Question

The sides of a triangle are 15 cm, 17 cm and 8 cm. What is its area?
a. 20cm2
b. 40cm2
c. 60cm2
d. 80cm2

Answer

**step1** Understanding the problem

We are given the lengths of the three sides of a triangle: 15 cm, 17 cm, and 8 cm. Our goal is to find the area of this triangle.

**step2** Determining the type of triangle

To find the area of a triangle when only its side lengths are given, it is helpful to first determine if it is a right-angled triangle.
Let's consider the two shorter sides: 8 cm and 15 cm.
We calculate the square of the length of each of these sides:
The number 8 can be decomposed as 8.
For 8 cm: $$8 \times 8 = 64$$
The number 15 can be decomposed as 1 and 5.
For 15 cm: $$15 \times 15 = 225$$
Now, we add these two squared values:
$$64 + 225 = 289$$
Next, let's calculate the square of the length of the longest side, which is 17 cm.
The number 17 can be decomposed as 1 and 7.
For 17 cm: $$17 \times 17 = 289$$
Since the sum of the squares of the two shorter sides (289) is equal to the square of the longest side (289), this triangle is a right-angled triangle. In a right-angled triangle, the two shorter sides form the right angle, meaning they can be used as the base and height.

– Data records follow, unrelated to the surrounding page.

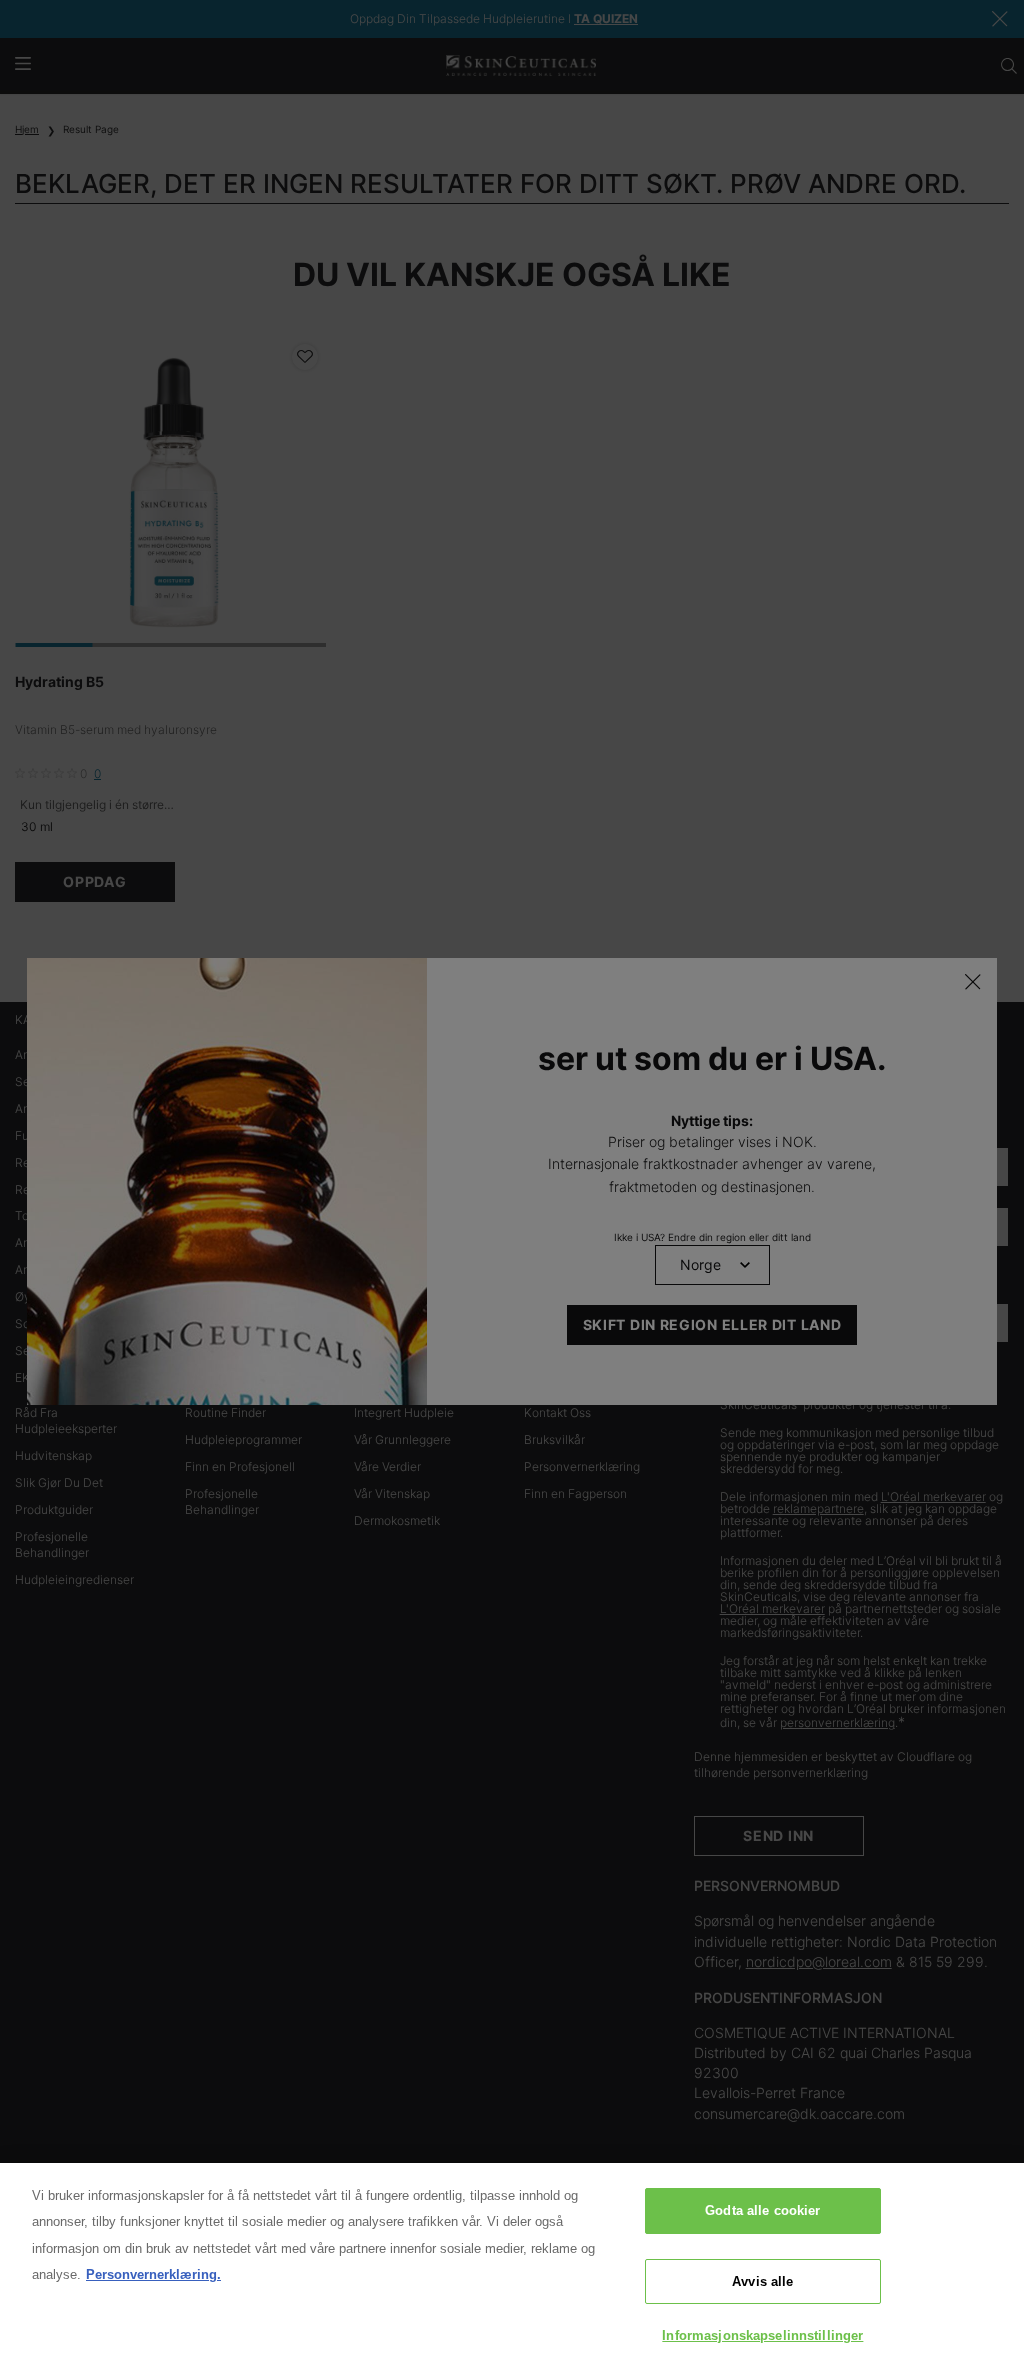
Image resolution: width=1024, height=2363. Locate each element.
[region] (512, 2263)
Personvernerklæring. (153, 2274)
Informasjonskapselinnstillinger (762, 2335)
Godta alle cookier (762, 2210)
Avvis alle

**step3** Identifying base and height

For a right-angled triangle, the sides that form the right angle can be considered the base and the height. In this triangle, the sides of 8 cm and 15 cm form the right angle. So, we can choose:
Base = 8 cm
Height = 15 cm

**step4** Calculating the area

The formula for the area of a triangle is:
Area = $$\frac{1}{2} \times \text{Base} \times \text{Height}$$
Now, we substitute the values:
Area = $$\frac{1}{2} \times 8 \text{ cm} \times 15 \text{ cm}$$
First, multiply 8 by 15:
$$8 \times 15 = 120$$
Then, multiply by $$\frac{1}{2}$$ (or divide by 2):
$$120 \div 2 = 60$$
So, the area of the triangle is 60 square cm.

**step5** Comparing with given options

The calculated area is 60 square cm. Let's compare this with the given options:
a. 20 cm²
b. 40 cm²
c. 60 cm²
d. 80 cm²
Our calculated area matches option c.